• WORK TASK: Where does the string "agent" appear in the material? Copy each line that holds it.

(Beginning of PROVIDED MATERIAL)

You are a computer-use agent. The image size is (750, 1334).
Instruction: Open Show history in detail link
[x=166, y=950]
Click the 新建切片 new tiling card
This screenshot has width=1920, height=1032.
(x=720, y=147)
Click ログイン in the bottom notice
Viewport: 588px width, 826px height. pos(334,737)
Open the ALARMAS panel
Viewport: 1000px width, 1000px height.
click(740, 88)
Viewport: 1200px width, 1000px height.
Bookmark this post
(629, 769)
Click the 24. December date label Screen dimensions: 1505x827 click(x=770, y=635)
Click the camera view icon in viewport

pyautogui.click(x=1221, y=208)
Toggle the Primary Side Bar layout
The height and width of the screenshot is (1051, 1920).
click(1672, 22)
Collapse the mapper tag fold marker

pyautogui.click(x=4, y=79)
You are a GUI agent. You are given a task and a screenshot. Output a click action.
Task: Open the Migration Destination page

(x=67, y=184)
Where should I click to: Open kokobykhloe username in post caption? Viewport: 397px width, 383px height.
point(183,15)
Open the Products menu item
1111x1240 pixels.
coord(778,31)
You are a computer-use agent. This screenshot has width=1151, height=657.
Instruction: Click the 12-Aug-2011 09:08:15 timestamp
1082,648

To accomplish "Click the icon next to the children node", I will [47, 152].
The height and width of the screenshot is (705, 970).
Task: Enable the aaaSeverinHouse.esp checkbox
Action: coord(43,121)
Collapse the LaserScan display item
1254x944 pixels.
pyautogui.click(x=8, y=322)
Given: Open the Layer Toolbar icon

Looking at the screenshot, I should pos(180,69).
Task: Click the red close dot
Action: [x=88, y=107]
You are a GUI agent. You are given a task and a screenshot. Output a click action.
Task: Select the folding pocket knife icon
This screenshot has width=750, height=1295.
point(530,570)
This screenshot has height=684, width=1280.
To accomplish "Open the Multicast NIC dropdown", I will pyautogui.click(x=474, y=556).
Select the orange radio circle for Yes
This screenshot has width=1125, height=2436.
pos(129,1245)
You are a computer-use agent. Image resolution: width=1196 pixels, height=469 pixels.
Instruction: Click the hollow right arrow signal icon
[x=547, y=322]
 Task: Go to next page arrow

(End of PROVIDED MATERIAL)

• EXPECTED ANSWER:
You are a computer-use agent. The image size is (750, 1334).
You are a GUI agent. You are given a task and a screenshot. Output a click action.
You are a computer-use agent. This screenshot has width=1151, height=657.
You are a GUI agent. You are given a task and a screenshot. Output a click action.
You are a computer-use agent. Image resolution: width=1196 pixels, height=469 pixels.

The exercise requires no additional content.